Cinco milhões de brasileiros qualificados enfrentam uma dura realidade: a dificuldade em encontrar empregos que correspondam à sua formação. Apesar do investimento em anos de estudo e desenvolvimento de habilidades, muitos profissionais se deparam com a frustração de currículos considerados excessivos pelas empresas, que resultam na oferta de salários aquém do esperado e da experiência adquirida.
A advogada empresarial sênior Ana Flávia Mambelli compartilha essa experiência, descrevendo como ouve repetidamente a justificativa de ser "muito qualificada para a vaga". Ela pontua que, após uma vivência profissional no exterior, ao retornar ao Brasil, percebe uma desconexão entre a expectativa de entrega de um trabalho sênior e a remuneração oferecida, que frequentemente se alinha a posições júnior.
O cenário revela um crescimento expressivo de profissionais com ensino superior no mercado de trabalho. Nos últimos 14 anos, o contingente quase dobrou, passando de 12,6 milhões para aproximadamente 25,8 milhões, conforme dados do IBGE. Contudo, esse avanço coexiste com a informalidade, afetando um a cada cinco desses trabalhadores qualificados.
Economistas definem essa discrepância como "mismatch", um descompasso entre o perfil do profissional e as exigências das vagas disponíveis. Essa situação impede que trabalhadores com alta qualificação encontrem posições condizentes com seu potencial e formação, sendo muitas vezes subutilizados.
André Portela, professor da Escola de Economia de São Paulo da Fundação Getulio Vargas, explica que, embora o Brasil tenha progredido em qualificação, a capacidade de absorção dessa mão de obra avançada não acompanhou o ritmo. "Se o país tivesse crescido mais, teríamos mais e melhores ocupações a serem exercidas por esses novos profissionais", afirma, ressaltando que um crescimento econômico robusto impulsionaria salários e oportunidades.

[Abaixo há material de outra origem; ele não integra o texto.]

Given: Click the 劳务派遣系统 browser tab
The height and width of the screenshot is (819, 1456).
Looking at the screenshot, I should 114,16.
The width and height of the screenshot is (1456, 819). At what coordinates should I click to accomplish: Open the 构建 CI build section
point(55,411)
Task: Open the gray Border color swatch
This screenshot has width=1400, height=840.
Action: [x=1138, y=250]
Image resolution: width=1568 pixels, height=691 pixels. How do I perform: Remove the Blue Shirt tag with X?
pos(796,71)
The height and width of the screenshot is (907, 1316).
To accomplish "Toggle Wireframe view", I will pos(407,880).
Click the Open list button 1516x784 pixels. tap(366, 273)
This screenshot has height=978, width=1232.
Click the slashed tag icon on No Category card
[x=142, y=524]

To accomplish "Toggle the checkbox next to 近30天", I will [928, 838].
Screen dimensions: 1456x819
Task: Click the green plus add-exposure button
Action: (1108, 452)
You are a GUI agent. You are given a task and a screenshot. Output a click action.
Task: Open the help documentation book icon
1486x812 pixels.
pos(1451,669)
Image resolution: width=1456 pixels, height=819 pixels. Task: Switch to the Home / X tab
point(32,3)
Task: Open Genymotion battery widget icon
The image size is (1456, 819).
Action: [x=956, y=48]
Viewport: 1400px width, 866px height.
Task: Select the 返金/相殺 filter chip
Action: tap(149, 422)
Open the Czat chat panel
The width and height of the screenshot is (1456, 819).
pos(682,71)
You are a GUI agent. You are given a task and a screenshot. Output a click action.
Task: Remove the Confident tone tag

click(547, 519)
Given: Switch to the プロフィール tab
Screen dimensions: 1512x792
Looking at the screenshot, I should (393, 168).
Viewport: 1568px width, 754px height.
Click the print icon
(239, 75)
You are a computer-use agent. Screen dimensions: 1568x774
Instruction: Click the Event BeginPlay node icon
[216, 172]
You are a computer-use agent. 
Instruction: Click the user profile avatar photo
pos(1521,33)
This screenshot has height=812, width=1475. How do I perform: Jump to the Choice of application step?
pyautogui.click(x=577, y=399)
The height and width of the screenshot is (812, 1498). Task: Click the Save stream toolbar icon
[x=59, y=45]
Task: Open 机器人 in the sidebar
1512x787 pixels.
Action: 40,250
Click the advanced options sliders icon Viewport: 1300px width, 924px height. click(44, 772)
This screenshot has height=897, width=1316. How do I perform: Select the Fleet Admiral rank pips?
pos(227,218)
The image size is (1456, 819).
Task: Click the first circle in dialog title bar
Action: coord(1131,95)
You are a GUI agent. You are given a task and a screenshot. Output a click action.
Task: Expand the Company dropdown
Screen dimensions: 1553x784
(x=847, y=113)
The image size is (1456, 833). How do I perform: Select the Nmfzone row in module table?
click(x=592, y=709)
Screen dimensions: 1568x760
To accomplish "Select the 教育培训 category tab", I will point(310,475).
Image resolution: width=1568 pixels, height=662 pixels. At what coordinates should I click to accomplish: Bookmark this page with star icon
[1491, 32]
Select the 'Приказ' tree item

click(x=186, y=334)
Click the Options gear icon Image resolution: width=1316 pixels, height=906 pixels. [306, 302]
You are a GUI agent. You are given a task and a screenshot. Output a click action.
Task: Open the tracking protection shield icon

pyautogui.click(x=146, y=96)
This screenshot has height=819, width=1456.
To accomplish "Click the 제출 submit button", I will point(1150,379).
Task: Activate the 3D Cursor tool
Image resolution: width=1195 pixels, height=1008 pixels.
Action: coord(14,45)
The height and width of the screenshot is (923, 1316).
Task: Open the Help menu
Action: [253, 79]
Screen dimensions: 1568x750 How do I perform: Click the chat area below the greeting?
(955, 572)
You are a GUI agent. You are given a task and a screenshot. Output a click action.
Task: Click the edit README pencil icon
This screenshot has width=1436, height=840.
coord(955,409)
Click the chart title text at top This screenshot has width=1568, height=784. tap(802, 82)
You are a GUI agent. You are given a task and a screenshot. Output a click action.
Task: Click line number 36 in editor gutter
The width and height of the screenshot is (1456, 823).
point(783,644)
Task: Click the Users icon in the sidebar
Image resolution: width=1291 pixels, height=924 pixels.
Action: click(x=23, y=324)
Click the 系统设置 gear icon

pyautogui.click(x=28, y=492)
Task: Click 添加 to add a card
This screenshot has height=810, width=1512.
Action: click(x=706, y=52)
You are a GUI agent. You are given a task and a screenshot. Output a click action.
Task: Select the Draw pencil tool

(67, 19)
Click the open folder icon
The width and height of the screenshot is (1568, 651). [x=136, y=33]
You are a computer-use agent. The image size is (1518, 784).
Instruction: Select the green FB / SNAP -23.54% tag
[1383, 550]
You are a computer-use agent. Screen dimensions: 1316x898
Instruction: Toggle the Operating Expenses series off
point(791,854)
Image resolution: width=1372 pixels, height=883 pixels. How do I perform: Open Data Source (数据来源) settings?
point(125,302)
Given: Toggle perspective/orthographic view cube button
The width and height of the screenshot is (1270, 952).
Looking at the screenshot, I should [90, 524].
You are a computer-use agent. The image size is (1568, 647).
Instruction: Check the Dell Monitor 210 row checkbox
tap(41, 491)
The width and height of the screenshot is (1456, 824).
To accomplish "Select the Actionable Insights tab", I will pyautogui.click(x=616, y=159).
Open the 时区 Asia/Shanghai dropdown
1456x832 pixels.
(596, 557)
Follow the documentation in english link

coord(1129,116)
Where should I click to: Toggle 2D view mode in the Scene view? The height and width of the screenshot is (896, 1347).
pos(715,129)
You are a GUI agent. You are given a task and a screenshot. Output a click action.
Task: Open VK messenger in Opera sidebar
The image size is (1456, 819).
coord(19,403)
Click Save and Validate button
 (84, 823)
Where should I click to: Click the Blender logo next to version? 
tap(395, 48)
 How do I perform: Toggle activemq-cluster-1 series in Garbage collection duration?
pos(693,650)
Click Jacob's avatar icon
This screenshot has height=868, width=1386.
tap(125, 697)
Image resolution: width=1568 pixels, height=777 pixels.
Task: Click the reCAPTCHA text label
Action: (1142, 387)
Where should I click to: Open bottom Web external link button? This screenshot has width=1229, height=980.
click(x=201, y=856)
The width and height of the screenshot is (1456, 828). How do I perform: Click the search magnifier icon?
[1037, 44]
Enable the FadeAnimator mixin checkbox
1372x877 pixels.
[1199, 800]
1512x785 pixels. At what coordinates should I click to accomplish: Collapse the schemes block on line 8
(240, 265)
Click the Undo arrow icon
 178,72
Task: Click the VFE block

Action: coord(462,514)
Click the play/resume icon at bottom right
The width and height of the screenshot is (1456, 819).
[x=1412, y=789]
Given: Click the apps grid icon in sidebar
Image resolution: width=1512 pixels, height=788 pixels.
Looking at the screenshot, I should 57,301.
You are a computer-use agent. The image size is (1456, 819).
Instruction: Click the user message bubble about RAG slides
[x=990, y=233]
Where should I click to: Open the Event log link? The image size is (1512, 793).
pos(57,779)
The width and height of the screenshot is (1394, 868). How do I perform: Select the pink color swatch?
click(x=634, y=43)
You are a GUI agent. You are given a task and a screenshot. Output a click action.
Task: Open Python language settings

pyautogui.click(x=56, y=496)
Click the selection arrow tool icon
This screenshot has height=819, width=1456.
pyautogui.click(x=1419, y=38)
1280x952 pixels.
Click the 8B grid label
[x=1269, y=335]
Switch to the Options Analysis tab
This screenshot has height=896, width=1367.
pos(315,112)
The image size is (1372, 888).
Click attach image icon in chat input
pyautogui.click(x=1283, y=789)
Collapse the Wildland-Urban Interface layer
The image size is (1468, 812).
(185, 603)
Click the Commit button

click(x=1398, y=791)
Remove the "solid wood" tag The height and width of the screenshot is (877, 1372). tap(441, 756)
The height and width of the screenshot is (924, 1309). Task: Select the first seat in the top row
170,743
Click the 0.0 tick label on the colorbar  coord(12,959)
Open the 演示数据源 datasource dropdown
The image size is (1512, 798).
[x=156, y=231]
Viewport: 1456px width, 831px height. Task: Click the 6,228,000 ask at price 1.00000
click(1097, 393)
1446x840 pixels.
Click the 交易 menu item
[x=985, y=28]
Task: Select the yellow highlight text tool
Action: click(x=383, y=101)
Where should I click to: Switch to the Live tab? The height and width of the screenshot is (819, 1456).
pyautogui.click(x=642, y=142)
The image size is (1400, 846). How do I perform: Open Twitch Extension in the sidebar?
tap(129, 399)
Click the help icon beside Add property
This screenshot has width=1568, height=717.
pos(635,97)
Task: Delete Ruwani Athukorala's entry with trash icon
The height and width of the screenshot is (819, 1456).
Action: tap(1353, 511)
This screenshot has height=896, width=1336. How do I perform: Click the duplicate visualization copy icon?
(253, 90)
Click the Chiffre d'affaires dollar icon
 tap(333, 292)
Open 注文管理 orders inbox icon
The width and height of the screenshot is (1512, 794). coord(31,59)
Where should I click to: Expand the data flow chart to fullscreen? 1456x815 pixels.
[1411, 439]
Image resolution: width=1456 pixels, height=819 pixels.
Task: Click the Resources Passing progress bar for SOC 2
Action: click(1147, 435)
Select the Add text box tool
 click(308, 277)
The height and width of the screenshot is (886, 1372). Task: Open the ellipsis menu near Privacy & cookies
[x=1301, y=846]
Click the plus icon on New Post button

Ainda assim, Portela assegura que possuir formação superior permanece como um diferencial significativo, elevando as chances de empregabilidade e a potencial remuneração em comparação a quem não detém esse nível de estudo.
A publicitária Lívia Paula de Melo João, com graduação em rádio e TV, MBA em marketing digital e doutorado na França, também relata a "bagagem muito pesada" de suas qualificações, que por vezes superam a de seus superiores. Diante dessa compatibilidade limitada, ela agora considera cargos de menor escalão para "entrar, fazer carreira e conseguir crescer dentro da empresa".